TASK GOAL =
Rewrite everything from the line containing "In order to click on colorbar-frame" down to the line containing "I want to click on x-tick-label: 2022/12, so" as a numbered list, leaving out blank lines.

RECORDS TO USE =
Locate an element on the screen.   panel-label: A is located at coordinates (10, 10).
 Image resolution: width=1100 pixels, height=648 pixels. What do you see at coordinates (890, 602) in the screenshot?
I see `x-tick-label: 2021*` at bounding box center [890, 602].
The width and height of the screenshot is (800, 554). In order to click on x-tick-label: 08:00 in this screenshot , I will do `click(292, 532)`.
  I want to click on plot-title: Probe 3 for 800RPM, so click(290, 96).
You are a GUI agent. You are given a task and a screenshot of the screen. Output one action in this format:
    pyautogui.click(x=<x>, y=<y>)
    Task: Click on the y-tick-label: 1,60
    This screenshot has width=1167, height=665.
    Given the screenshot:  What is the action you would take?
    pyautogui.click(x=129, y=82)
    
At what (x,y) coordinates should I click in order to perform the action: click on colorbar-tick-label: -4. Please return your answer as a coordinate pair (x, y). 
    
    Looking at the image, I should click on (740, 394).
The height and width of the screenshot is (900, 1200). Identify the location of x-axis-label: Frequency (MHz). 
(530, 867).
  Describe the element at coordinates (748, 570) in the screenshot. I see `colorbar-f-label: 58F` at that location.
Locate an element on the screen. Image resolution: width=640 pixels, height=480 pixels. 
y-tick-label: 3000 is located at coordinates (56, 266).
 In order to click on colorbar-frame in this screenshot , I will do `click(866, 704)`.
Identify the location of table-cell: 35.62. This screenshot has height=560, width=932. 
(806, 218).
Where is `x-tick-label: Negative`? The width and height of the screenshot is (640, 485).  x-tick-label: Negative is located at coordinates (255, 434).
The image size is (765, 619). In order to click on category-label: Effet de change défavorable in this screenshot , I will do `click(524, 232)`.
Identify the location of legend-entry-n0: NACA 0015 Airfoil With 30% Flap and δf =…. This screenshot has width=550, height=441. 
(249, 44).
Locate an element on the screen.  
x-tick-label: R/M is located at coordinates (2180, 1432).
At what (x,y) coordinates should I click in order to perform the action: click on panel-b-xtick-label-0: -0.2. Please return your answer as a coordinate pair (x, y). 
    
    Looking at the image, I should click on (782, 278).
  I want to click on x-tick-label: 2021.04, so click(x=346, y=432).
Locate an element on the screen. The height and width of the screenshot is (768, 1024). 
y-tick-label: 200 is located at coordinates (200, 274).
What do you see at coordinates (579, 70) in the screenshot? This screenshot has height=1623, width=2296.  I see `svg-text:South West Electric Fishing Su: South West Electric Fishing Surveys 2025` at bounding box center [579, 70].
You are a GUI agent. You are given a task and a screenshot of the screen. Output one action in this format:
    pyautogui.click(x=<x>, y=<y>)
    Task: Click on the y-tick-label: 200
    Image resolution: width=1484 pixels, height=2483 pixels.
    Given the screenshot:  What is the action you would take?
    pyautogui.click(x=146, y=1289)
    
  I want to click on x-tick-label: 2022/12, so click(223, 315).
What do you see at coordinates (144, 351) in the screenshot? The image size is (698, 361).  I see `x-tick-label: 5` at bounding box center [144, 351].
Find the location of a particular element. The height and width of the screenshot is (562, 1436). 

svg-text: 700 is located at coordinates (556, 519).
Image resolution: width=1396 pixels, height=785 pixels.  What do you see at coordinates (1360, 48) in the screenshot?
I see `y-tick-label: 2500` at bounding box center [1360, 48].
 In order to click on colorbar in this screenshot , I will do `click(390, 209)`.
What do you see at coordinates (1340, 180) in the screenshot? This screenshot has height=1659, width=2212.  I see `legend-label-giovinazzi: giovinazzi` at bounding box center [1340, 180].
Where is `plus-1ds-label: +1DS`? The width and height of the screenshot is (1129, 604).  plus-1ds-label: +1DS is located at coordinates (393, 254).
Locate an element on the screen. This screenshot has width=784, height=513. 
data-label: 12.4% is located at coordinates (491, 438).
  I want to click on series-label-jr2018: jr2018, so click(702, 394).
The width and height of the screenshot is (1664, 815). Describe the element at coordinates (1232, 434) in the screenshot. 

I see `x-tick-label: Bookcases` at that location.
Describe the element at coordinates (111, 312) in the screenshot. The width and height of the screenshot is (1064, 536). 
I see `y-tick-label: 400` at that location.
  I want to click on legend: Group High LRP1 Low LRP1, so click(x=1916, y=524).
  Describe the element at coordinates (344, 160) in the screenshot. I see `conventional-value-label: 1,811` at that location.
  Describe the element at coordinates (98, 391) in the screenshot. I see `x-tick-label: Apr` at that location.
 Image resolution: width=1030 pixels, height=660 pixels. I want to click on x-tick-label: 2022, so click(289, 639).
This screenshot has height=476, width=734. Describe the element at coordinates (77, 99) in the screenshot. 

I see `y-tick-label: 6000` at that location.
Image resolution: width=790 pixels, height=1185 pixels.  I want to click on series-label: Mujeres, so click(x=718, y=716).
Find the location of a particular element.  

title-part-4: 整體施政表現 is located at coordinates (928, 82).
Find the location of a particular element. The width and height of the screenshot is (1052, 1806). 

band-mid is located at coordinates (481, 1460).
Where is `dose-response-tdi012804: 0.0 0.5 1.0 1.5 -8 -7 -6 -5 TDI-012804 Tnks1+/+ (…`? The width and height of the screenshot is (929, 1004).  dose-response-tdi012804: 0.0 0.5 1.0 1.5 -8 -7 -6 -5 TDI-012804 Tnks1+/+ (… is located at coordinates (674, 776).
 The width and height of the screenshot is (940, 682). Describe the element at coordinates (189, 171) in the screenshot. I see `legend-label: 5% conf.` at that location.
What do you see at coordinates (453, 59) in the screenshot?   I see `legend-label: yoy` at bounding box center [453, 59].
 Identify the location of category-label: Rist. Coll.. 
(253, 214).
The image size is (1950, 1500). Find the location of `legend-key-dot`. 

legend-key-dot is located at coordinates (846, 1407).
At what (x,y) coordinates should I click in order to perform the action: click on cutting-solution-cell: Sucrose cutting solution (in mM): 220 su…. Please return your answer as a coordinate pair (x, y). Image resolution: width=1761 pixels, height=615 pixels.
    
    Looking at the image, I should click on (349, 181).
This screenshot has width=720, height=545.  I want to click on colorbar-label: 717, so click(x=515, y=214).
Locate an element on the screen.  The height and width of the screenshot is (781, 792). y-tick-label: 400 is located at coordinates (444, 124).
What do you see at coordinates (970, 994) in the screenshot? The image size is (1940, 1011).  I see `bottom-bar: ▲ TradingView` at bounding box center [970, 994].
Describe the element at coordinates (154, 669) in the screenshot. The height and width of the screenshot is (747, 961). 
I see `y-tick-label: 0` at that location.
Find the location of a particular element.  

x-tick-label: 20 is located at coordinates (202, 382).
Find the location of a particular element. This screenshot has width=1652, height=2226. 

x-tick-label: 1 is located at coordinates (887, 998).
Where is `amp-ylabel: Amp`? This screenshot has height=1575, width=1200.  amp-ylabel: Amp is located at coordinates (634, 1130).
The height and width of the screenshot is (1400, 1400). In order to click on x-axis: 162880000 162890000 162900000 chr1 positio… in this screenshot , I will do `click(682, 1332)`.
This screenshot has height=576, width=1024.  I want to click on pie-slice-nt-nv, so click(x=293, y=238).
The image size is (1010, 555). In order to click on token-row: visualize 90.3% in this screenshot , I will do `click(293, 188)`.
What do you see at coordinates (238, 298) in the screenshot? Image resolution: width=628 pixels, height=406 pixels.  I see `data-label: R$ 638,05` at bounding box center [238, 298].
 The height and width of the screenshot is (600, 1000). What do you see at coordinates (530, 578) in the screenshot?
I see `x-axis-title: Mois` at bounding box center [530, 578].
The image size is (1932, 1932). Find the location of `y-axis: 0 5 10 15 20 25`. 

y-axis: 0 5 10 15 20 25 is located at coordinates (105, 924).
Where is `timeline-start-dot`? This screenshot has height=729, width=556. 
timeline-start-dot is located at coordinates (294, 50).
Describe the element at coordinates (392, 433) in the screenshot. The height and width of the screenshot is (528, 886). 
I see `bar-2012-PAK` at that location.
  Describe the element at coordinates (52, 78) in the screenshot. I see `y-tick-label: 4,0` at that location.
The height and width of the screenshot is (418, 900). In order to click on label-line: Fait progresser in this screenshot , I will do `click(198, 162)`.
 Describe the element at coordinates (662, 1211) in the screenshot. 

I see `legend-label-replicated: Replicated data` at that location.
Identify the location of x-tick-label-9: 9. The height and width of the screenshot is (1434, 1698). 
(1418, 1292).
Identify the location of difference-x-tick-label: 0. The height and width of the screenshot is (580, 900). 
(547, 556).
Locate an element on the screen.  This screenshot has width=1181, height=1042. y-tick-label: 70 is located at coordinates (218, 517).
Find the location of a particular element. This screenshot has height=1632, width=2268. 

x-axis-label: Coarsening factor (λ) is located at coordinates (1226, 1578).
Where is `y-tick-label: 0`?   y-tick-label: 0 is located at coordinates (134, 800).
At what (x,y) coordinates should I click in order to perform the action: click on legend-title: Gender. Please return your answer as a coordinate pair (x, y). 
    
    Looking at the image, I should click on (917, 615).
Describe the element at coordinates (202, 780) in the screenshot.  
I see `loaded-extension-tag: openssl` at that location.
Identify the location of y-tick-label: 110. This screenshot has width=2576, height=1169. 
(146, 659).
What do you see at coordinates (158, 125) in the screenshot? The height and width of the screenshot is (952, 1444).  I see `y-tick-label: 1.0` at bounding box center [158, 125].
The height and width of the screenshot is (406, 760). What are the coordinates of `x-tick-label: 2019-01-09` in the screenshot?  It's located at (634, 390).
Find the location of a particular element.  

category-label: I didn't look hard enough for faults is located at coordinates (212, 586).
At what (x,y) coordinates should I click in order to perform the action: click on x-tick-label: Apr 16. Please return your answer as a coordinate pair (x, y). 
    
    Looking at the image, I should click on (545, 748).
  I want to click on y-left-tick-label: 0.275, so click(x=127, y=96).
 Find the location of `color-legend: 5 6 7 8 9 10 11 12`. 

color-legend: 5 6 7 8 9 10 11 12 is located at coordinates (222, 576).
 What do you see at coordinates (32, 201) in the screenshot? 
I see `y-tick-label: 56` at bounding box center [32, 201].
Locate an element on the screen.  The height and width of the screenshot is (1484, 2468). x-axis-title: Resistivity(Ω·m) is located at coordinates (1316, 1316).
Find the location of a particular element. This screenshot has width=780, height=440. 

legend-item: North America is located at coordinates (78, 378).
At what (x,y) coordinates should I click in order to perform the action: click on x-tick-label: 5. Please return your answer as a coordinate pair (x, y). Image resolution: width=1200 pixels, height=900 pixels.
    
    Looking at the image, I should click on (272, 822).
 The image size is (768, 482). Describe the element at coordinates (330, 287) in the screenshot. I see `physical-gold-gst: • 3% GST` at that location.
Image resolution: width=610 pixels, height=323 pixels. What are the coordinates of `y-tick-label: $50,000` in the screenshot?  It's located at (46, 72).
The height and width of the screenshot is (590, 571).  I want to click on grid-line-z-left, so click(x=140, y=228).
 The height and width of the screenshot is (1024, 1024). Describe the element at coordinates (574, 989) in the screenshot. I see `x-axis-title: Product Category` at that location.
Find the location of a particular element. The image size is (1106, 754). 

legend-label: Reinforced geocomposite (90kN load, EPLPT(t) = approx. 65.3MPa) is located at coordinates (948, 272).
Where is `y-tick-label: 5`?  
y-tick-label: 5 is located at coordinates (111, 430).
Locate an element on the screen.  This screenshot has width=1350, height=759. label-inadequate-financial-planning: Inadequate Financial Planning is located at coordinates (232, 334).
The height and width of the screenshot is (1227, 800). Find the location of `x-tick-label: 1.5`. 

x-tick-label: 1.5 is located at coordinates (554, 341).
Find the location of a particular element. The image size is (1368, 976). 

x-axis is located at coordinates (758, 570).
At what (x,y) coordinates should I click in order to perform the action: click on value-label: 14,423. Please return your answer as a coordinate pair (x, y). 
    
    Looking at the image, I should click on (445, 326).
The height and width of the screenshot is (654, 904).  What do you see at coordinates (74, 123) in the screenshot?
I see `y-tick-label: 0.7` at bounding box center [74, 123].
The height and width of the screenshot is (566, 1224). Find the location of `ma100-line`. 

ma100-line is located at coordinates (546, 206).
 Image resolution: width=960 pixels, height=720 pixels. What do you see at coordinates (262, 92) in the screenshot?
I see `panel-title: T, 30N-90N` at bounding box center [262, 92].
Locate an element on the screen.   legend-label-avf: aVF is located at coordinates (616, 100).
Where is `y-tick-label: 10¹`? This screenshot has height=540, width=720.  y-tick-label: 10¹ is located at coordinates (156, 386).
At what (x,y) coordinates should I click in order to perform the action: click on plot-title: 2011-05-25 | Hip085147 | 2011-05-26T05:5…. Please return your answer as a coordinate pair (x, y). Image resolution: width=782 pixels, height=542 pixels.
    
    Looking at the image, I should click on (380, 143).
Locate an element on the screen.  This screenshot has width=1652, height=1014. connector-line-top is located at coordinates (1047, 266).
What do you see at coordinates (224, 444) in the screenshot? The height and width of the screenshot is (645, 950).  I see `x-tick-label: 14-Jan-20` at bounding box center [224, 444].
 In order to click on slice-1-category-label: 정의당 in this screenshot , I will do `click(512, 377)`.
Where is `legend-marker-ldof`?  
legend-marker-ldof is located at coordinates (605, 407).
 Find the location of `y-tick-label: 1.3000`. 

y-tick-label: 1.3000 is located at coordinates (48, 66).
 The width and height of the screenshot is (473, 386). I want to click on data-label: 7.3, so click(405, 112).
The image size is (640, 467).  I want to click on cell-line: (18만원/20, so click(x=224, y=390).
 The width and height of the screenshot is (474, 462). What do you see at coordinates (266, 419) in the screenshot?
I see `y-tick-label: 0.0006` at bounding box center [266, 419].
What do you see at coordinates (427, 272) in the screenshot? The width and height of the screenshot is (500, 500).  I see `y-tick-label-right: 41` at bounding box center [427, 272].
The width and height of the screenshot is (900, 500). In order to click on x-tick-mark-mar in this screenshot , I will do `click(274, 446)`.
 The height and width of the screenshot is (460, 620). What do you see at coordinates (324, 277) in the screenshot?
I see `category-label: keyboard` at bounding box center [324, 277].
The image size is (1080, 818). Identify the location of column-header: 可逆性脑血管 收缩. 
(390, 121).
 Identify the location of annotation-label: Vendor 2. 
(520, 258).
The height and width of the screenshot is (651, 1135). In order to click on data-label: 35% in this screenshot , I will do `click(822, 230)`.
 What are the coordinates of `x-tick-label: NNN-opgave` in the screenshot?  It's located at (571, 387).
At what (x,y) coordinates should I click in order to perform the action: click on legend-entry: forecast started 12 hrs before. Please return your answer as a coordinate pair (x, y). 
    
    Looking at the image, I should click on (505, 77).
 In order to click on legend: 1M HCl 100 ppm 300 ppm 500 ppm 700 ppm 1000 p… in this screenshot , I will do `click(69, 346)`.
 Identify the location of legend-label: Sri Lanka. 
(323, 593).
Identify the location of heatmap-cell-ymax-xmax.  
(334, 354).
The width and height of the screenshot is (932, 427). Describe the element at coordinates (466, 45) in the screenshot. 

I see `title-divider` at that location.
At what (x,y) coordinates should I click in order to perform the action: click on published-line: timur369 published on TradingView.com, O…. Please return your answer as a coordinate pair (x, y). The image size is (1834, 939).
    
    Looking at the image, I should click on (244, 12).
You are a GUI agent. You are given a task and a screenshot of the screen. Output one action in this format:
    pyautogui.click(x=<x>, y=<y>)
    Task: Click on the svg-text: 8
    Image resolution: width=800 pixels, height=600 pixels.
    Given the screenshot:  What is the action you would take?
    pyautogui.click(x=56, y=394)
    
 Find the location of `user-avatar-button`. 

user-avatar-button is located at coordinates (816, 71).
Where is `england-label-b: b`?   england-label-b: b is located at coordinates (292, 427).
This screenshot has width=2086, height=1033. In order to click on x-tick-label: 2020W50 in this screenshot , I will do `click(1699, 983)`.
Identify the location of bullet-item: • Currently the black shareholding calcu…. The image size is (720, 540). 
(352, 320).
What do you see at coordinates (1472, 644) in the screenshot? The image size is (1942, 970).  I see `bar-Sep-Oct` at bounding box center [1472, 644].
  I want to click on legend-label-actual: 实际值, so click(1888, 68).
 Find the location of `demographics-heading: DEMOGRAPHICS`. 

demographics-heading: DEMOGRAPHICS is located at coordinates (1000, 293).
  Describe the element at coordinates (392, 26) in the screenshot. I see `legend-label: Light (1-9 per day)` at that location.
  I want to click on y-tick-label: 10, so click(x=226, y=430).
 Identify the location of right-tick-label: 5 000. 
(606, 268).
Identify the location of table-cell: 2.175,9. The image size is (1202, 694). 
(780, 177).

TASK ANSWER =
1.  In order to click on colorbar-frame in this screenshot , I will do `click(866, 704)`.
2. Identify the location of table-cell: 35.62. This screenshot has height=560, width=932. 
3. (806, 218).
4. Where is `x-tick-label: Negative`? The width and height of the screenshot is (640, 485).  x-tick-label: Negative is located at coordinates (255, 434).
5. The image size is (765, 619). In order to click on category-label: Effet de change défavorable in this screenshot , I will do `click(524, 232)`.
6. Identify the location of legend-entry-n0: NACA 0015 Airfoil With 30% Flap and δf =…. This screenshot has width=550, height=441. 
7. (249, 44).
8. Locate an element on the screen.  
9. x-tick-label: R/M is located at coordinates (2180, 1432).
10. At what (x,y) coordinates should I click in order to perform the action: click on panel-b-xtick-label-0: -0.2. Please return your answer as a coordinate pair (x, y). 
11.     Looking at the image, I should click on (782, 278).
12.   I want to click on x-tick-label: 2021.04, so click(x=346, y=432).
13. Locate an element on the screen. The height and width of the screenshot is (768, 1024). 
14. y-tick-label: 200 is located at coordinates (200, 274).
15. What do you see at coordinates (579, 70) in the screenshot? This screenshot has height=1623, width=2296.  I see `svg-text:South West Electric Fishing Su: South West Electric Fishing Surveys 2025` at bounding box center [579, 70].
16. You are a GUI agent. You are given a task and a screenshot of the screen. Output one action in this format:
17.     pyautogui.click(x=<x>, y=<y>)
18.     Task: Click on the y-tick-label: 200
19.     Image resolution: width=1484 pixels, height=2483 pixels.
20.     Given the screenshot:  What is the action you would take?
21.     pyautogui.click(x=146, y=1289)
22.   I want to click on x-tick-label: 2022/12, so click(223, 315).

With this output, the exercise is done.